Using the terminal and interactive analysis shell in Terra

Allie Hajian
  • Updated

In Terra, the terminal interface lets you execute UNIX command-line code quickly within the cloud environment that runs Jupyter Notebooks in a workspace. The terminal lets you list and move files to and from the notebook disk and a Google bucket, and install packages quickly - without having to put these actions into code cells. 

This article covers the basics of what you can do with Terra's command-line terminal interface and how to do it.

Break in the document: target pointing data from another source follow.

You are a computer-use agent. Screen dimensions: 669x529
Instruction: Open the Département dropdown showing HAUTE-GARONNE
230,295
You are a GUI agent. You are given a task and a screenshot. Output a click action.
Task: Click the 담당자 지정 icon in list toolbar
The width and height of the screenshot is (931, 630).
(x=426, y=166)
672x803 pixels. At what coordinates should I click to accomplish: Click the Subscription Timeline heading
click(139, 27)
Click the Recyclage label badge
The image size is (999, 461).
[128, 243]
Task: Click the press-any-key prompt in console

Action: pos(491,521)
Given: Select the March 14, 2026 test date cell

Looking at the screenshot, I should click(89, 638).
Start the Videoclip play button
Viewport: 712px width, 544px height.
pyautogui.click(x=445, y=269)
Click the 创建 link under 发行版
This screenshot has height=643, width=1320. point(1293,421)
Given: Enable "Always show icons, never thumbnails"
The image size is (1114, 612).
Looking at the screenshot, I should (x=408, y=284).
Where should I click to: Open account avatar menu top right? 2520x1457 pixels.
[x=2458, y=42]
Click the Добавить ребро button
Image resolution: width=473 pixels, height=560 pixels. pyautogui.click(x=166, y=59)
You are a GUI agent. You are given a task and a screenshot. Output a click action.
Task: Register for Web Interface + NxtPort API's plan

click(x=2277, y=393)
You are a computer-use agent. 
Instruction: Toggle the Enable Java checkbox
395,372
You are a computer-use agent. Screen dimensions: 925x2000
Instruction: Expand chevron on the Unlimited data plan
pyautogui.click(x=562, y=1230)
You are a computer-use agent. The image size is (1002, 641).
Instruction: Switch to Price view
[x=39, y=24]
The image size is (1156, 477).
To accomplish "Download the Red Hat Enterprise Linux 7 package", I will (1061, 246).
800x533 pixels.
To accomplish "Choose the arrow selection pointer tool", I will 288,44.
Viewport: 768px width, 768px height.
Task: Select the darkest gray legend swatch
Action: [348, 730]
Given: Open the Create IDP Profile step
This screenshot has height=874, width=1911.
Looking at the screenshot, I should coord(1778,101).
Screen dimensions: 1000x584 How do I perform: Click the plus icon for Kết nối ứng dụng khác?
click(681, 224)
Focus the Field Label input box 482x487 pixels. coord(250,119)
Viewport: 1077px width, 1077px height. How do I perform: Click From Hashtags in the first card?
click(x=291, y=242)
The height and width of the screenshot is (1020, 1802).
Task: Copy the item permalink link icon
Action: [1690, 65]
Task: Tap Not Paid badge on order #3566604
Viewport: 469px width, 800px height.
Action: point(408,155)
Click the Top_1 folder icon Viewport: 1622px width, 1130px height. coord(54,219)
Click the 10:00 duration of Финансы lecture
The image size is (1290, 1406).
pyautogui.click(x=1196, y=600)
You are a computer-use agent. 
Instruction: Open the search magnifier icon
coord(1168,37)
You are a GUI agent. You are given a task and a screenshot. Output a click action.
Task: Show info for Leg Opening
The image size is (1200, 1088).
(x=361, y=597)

Use the terminal sparinglyWe recommend using this capability sparingly, because it runs counter to the underlying purpose of Jupyter Notebooks, which is to capture every meaningful action taken during an analysis. Omitting some actions - like installing a package or importing data - from the notebook record could make it harder to reproduce an analysis.

Why use the terminal in Terra? 

Below are examples of actions that can be done more quickly or easily in the workspace terminal, rather than from inside a notebook.

Moving data, including controlled-access data, into a Terra workspace

Sometimes you need to get large datasets into your workspace storage, but can't use the platform interface (e.g., the Upload button in the Data tab). Some examples include:

  • The data is on the Cloud, but it isn't possible to export it straight into Terra.
  • The data is stored on an external FTP server.
  • The data is in local (on-premises) storage.
  • The data is in a Google bucket not associated with a Terra workspace.

The terminal in Terra is the perfect way to move files into your workspace - for all of these cases and more. For example, you can use gcloud storage in the terminal to do the following:

  • Move files between the Cloud Environment (Persistent Disk) and your workspace bucket.
  • Move files from an external Google Cloud bucket into your workspace bucket.
  • Move files from an external Google Cloud bucket into your Cloud Environment directly. 

Speedy testing

When you want to quickly test out your code, you can run Python, Spark, or R scripts directly from the terminal. Note: you must already have a Jupyter Environment VM running to do this (see step-by-step instructions below). 

How to access the terminal from a workspace

You can access the terminal from the Analyses tab or from within an RStudio notebook.

  • Go to the Analyses tab of your workspace and follow the instructions below. If you already have a Jupyter Environment running, start with step 4. 

    1. Click the cloud icon in the sidebar (right-hand side) to access the Cloud Environment Details pane.

    2. Click the gear icon under the Jupyter logo to start a notebook VM.

    3. Click the create button to spin up a default Jupyter Environment.

    4. When the VM is running (2-3 minutes), the dot under the Jupyter logo in the right sidebar will turn green.
    Screenshot showing the Analyses tab for an example workspace. An orange rectangle and arrow highlight three icons on the right-hand panel of the screen: the Cloud Environment icon, the Jupyter environment icon, and the terminal icon.
    Once that happens, you can click on the >_ icon in the sidebar to start the terminal. It is similar to a Unix terminal and will open in a separate browser tab.

  • Go to the Analyses tab of your workspace and follow the instructions below. If you already have an RStudio Environment running, skip to step 5.

    1. Click the cloud icon in the sidebar (right-hand side) to access the Cloud Environment Details pane.

    2. Click the gear icon under the RStudio logo to start a notebook VM.

    3. Click the create button to spin up a default RStudio Environment.

    4. When the VM is running (2-3 minutes), the dot under the RStudio logo in the right sidebar will turn green. Once this happens, you can open RStudio by clicking on the RStudio icon > open.
    5. To access the built-in terminal from RStudio, go to Tools > Terminal > New Terminal from the top menu.
    Screenshot showing the menu selection used to open a new terminal from within RStudio on Terra.

    You'll see your terminal shell right in RStudio.
    Screenshot showing a new terminal window open in the Rstudio app on Terra.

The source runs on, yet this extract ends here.